*Listed records*.

--------------------

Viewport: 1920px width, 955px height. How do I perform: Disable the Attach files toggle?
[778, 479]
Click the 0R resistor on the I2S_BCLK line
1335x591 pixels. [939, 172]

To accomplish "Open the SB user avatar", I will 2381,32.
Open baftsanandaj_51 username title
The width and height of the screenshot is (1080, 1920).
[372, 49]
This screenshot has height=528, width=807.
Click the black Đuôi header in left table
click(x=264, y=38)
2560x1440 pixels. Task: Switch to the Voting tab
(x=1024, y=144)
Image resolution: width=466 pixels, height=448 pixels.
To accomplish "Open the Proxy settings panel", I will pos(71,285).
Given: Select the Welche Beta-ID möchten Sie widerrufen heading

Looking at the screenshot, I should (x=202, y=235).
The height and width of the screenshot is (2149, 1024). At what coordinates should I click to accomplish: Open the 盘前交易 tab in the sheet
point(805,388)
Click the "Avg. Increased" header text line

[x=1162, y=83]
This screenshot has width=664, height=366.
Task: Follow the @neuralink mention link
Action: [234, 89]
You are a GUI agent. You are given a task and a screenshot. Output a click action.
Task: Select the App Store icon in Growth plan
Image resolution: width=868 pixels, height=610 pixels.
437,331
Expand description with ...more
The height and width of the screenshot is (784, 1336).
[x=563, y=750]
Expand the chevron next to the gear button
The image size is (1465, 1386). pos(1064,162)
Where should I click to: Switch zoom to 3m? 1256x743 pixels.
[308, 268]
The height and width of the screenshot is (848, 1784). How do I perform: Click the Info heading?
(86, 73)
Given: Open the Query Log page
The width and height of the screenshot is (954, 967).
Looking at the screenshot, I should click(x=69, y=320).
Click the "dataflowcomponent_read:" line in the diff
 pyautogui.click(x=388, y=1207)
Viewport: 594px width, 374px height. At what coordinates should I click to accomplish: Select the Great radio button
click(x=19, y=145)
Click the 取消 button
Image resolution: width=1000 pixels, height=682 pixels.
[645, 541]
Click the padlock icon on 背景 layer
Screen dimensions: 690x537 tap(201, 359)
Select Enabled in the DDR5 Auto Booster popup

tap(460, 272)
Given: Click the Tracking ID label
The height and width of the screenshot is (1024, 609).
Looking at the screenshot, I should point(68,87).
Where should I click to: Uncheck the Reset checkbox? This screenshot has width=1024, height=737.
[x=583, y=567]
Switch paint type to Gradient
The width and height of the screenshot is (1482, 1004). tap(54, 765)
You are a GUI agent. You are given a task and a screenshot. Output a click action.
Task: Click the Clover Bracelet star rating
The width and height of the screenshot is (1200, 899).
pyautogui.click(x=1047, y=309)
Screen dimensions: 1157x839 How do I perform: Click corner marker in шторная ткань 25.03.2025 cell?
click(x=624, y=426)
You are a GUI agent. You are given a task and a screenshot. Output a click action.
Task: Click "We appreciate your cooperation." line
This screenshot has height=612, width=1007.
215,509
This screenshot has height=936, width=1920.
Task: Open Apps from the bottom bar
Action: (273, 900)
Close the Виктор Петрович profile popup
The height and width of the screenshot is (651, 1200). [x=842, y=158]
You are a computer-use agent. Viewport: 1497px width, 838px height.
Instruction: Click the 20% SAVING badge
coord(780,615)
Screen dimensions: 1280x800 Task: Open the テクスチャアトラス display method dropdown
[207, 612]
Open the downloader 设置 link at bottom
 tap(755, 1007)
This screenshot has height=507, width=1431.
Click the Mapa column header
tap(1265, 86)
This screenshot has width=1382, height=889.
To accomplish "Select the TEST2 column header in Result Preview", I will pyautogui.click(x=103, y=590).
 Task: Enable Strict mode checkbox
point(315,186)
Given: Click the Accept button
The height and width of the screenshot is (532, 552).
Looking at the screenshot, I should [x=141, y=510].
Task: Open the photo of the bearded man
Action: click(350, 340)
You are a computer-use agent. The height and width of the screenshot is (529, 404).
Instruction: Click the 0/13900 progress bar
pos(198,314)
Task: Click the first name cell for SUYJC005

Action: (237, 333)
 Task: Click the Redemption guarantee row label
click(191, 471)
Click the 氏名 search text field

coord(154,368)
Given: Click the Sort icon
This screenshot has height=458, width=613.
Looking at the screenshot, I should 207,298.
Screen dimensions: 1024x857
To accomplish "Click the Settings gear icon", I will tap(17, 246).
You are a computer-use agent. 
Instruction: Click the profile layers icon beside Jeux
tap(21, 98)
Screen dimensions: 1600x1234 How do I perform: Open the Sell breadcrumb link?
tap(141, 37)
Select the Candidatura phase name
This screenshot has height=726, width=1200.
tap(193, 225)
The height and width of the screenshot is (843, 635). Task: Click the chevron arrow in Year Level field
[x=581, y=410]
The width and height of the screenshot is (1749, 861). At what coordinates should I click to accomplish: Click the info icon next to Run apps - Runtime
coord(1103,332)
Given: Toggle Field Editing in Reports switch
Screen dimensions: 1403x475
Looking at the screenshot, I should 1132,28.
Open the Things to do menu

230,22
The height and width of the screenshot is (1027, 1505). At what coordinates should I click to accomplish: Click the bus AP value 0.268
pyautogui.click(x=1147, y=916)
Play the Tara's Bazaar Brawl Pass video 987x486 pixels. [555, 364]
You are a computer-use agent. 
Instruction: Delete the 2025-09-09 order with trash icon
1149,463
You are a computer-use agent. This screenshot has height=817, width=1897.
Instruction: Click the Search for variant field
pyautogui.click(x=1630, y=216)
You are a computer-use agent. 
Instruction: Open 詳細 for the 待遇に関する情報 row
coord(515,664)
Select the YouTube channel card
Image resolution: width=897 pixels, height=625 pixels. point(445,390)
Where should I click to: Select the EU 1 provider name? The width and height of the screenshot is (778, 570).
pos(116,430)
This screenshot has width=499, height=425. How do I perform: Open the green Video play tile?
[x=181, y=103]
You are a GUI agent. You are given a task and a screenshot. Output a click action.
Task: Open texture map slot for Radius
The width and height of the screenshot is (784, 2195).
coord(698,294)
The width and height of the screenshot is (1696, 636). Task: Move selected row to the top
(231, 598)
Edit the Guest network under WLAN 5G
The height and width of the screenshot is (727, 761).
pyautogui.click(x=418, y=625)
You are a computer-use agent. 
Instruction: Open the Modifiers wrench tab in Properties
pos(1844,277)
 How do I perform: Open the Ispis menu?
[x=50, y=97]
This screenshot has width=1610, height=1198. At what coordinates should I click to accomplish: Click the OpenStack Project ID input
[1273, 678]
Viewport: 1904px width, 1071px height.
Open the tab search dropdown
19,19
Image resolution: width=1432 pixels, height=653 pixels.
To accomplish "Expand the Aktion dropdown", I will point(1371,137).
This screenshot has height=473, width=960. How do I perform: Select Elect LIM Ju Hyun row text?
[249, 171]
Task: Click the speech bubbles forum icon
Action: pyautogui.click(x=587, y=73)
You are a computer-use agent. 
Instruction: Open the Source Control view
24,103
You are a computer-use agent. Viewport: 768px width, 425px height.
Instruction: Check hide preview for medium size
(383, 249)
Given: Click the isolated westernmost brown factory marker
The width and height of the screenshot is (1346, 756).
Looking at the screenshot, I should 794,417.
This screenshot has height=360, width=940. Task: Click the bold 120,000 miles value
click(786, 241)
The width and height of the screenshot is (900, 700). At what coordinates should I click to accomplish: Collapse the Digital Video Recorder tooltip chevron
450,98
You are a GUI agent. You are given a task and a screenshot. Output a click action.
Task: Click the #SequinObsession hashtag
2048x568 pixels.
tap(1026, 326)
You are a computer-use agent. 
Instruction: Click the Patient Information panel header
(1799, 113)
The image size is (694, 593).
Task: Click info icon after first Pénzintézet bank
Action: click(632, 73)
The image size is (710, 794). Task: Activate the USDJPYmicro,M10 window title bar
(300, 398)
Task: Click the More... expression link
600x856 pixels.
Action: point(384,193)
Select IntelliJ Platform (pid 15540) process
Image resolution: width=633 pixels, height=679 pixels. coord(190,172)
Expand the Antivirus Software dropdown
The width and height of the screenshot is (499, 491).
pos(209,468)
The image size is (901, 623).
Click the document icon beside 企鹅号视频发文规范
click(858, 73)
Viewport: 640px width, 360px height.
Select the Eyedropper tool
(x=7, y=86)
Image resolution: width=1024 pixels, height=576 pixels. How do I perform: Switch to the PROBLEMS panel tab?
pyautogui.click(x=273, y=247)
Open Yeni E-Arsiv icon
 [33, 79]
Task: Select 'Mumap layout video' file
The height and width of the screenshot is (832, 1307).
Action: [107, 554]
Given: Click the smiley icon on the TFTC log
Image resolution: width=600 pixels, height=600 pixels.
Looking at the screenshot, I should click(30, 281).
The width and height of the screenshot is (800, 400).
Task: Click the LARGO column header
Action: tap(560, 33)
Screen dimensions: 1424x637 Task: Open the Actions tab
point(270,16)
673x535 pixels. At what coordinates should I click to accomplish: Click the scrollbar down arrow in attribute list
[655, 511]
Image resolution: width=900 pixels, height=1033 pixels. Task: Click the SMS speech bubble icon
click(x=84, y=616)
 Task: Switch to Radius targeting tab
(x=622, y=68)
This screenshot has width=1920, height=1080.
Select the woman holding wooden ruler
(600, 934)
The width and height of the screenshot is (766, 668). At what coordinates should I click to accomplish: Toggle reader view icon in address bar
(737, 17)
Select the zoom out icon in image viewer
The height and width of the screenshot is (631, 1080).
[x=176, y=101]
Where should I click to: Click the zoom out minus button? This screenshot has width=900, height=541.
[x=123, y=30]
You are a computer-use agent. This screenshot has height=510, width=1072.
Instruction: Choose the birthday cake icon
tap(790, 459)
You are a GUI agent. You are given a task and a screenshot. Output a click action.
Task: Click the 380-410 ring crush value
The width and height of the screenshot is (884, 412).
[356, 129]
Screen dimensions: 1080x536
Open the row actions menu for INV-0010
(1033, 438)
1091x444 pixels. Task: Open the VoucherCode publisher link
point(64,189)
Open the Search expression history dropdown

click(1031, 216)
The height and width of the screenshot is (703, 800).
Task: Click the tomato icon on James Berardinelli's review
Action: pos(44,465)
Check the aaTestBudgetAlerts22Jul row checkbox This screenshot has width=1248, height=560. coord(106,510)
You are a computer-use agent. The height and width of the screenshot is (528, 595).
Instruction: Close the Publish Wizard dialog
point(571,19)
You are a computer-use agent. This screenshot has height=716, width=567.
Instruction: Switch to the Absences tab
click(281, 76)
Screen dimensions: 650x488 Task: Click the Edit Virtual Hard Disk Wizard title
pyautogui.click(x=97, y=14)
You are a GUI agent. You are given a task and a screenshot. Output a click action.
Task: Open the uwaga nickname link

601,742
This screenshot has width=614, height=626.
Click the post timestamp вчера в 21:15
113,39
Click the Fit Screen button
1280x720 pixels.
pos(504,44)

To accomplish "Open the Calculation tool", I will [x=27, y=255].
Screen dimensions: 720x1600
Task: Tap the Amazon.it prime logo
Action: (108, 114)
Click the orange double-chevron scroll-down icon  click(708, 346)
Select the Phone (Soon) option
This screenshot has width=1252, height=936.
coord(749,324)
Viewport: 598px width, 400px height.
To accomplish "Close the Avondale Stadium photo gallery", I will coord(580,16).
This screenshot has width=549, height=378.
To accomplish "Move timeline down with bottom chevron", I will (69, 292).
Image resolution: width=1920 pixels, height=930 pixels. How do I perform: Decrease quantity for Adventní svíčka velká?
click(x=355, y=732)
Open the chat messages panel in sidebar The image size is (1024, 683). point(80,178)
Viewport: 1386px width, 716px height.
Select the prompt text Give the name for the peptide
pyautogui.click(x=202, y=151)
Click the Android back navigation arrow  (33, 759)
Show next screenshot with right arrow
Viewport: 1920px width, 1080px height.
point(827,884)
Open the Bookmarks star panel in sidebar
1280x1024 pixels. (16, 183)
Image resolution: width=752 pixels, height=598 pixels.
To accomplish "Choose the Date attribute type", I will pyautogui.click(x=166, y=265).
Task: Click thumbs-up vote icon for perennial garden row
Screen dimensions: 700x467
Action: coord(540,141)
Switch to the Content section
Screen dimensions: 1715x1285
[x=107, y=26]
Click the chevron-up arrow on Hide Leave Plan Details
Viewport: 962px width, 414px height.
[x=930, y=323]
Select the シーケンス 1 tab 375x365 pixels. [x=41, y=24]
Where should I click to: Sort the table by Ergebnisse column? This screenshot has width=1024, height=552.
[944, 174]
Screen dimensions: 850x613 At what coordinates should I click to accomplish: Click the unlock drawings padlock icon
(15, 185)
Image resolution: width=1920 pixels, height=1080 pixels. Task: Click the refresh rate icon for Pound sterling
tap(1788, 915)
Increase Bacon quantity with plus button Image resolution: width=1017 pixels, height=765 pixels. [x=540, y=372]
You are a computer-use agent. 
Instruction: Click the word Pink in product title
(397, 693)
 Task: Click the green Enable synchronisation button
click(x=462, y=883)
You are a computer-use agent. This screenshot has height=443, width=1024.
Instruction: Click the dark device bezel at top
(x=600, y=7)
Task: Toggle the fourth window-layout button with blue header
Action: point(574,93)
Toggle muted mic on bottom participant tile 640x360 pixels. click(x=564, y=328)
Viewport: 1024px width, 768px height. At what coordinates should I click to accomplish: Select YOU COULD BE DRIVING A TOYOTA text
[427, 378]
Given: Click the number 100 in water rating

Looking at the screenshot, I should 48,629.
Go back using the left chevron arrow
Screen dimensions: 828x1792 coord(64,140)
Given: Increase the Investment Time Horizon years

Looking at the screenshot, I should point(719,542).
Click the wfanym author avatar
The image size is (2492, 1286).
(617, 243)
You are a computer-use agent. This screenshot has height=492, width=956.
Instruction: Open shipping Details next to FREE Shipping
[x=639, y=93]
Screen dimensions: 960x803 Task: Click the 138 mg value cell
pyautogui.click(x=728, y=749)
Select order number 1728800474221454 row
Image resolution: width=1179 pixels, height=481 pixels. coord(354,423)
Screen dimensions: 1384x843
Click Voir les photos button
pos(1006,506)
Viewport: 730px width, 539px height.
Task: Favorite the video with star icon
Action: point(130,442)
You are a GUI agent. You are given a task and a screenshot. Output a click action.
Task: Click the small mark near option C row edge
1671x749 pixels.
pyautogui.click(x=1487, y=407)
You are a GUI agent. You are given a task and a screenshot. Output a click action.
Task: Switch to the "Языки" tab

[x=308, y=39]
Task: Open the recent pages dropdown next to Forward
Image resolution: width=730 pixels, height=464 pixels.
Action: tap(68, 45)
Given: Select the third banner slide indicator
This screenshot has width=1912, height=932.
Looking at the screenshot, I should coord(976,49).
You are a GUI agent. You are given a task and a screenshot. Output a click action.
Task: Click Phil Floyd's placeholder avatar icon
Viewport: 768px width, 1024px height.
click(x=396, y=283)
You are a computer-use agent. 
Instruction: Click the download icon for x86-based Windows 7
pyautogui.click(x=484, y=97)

--------------------

*Task statement*. From the records above, transcribe without alteration every line from the one with "Task: Select 'Mumap layout video' file" to the one with "This screenshot has width=1920, height=1080.", inclusive.

*Result for this task*.
Task: Select 'Mumap layout video' file
The height and width of the screenshot is (832, 1307).
Action: [107, 554]
Given: Click the smiley icon on the TFTC log
Image resolution: width=600 pixels, height=600 pixels.
Looking at the screenshot, I should click(30, 281).
The width and height of the screenshot is (800, 400).
Task: Click the LARGO column header
Action: tap(560, 33)
Screen dimensions: 1424x637 Task: Open the Actions tab
point(270,16)
673x535 pixels. At what coordinates should I click to accomplish: Click the scrollbar down arrow in attribute list
[655, 511]
Image resolution: width=900 pixels, height=1033 pixels. Task: Click the SMS speech bubble icon
click(x=84, y=616)
 Task: Switch to Radius targeting tab
(x=622, y=68)
This screenshot has width=1920, height=1080.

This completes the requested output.